Continuous removal of Cr(VI) by lab-scale fixed-bed column packed with chitosan-nanomagnetite particles

Hexavalent Chromium species are classified as hazardous compounds due to their high toxic potential, considering also their remarkable solubility and redox potential. Various processes have been developed to remove/recover Cr(VI) species from polluted groundwater, such as membrane processes, ion-exchange and adsorption and chemical or biochemical reduction. Indeed, the reduction/removal process of Cr(VI) through iron-based materials usually leads to a pH increase of the reaction medium, allowing to facilitate the subsequent precipitation of the Cr(III) species. In this context, the use of iron based nano-particles (IBNs) supported on bio-polymer matrix allowed to maximize the Cr(VI) removal capacities of iron-based materials, leading to the production of high active and eco-compatible nano-materials.
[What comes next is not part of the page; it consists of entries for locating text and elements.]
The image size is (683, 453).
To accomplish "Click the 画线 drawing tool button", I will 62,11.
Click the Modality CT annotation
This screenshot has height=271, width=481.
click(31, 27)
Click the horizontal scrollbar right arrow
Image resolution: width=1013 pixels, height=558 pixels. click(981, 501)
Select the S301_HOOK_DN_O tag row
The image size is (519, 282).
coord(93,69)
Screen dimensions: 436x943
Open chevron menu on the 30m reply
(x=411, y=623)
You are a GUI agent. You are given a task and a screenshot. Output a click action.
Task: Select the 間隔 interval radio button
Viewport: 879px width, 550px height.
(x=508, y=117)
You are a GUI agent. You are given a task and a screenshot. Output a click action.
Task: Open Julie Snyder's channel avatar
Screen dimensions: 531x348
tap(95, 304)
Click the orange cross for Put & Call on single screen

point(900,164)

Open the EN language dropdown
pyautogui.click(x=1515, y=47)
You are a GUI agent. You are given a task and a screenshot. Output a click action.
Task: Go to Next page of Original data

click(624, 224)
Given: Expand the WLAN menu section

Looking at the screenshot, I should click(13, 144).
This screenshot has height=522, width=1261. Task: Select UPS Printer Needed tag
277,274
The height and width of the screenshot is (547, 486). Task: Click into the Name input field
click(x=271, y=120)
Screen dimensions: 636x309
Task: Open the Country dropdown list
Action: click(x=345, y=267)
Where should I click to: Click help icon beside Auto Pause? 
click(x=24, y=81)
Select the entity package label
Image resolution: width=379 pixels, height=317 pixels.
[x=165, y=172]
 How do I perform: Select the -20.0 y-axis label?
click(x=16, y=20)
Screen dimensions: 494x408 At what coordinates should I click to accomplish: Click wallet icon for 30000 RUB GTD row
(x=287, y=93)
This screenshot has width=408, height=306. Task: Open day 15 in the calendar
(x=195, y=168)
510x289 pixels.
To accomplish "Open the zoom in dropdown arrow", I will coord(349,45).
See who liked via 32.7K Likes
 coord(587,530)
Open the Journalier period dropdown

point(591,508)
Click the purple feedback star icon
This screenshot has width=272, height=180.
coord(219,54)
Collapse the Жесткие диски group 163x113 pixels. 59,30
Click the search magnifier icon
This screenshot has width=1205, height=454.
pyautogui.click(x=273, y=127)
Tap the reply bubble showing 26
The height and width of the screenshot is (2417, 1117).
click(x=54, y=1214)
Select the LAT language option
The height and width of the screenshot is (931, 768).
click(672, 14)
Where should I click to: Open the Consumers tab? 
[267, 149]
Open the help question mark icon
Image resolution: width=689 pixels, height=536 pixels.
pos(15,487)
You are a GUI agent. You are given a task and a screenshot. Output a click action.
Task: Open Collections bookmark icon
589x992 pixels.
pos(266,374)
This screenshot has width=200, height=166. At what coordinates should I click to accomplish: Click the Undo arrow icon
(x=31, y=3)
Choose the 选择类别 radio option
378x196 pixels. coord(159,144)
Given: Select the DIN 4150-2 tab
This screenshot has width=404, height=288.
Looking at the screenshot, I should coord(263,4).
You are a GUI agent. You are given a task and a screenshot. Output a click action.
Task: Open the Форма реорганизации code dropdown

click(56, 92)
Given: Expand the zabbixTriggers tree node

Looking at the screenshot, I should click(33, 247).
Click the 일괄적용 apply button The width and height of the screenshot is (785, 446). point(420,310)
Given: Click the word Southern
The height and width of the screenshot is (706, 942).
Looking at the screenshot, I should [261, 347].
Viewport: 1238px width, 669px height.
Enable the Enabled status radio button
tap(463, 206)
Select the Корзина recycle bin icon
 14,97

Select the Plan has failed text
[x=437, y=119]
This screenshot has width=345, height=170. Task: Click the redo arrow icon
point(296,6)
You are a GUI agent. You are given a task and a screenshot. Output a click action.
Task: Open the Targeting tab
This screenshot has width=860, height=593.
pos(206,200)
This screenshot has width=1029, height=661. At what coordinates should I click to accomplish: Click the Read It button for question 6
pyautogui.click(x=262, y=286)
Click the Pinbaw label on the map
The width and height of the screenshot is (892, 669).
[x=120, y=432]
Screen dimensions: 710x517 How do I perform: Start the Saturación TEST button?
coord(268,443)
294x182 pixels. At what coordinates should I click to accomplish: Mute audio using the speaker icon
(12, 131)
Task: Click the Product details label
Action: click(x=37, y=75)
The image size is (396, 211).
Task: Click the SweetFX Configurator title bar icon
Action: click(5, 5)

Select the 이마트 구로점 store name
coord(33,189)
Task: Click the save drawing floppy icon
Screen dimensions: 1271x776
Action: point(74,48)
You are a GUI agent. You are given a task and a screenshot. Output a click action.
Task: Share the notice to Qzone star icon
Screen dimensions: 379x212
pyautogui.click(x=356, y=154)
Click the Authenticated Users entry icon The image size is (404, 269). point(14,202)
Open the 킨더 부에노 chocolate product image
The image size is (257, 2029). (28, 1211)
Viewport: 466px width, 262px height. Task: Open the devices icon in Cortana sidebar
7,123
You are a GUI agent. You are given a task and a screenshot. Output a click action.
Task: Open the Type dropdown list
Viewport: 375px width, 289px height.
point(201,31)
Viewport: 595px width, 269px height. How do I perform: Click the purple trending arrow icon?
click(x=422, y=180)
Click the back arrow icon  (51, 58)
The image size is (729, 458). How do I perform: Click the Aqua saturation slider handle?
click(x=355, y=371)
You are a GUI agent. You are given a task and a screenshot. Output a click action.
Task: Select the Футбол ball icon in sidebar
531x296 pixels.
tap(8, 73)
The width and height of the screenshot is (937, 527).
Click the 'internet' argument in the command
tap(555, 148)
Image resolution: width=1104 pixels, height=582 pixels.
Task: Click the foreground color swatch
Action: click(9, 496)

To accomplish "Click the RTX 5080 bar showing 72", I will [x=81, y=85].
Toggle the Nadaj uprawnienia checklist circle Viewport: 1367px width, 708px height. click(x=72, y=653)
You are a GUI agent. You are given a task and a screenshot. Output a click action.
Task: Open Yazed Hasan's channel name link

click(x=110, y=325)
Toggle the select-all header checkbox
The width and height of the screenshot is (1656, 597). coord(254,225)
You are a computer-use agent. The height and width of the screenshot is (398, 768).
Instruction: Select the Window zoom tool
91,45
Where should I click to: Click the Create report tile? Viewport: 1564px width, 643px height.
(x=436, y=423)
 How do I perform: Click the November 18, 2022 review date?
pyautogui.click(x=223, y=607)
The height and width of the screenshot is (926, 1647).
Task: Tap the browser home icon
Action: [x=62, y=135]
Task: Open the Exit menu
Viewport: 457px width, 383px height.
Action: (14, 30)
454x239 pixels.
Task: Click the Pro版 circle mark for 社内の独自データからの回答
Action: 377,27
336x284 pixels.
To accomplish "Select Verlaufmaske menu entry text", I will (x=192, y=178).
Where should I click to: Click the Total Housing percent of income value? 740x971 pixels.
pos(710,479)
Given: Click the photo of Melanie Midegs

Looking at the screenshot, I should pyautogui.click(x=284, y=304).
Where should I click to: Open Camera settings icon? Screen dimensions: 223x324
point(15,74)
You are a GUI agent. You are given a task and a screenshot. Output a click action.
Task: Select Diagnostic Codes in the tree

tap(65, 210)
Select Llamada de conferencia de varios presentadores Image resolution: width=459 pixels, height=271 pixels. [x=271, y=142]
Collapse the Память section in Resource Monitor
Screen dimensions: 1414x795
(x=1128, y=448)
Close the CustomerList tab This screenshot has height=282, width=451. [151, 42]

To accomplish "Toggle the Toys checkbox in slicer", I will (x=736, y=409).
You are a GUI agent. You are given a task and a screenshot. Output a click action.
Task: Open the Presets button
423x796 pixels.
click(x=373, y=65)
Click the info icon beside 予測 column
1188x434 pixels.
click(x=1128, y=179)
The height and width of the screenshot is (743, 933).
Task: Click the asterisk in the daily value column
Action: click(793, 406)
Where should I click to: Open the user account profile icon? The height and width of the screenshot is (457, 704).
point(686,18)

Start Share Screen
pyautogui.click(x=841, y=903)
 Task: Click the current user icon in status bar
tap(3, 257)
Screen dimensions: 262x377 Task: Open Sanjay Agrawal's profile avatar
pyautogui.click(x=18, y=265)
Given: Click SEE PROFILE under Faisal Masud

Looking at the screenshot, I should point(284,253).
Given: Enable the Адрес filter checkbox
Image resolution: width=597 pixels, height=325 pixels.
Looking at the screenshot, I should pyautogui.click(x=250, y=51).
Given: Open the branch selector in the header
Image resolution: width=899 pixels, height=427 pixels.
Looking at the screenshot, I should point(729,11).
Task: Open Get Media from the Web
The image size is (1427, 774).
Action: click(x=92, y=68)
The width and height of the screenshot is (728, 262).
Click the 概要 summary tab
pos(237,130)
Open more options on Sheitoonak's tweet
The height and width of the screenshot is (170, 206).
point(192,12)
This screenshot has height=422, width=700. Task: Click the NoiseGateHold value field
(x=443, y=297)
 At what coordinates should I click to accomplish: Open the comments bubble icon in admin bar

The use of chitosan as surface-modified agent, allows the reduction of aggregation forces among the produced IBNs, leading to higher surface active areas and chemical reactivity. At the same time, the use of a bio-polymer increases the eco-compatibility of the IBNs, reducing the possible interaction with bacteria and microorganisms during the treatment process. In this work chitosan-nanomagnetite particles were synthetized and employed as packing material inside fixed-bed lab-scale column (height 25 cm and diameter of 1.5 cm) to remove, in continuous, Cr(VI) species from synthetic wastewaters. The tests were performed at different inlet flow-rate values (2, 5 and 7 mL/min) at fixed Cr(VI) initial concentration (20 mg/L) and varying the solution pH (pH=4 and 7). The obtained breakthrough curves were then modeled according to the classical dynamic Thomas model.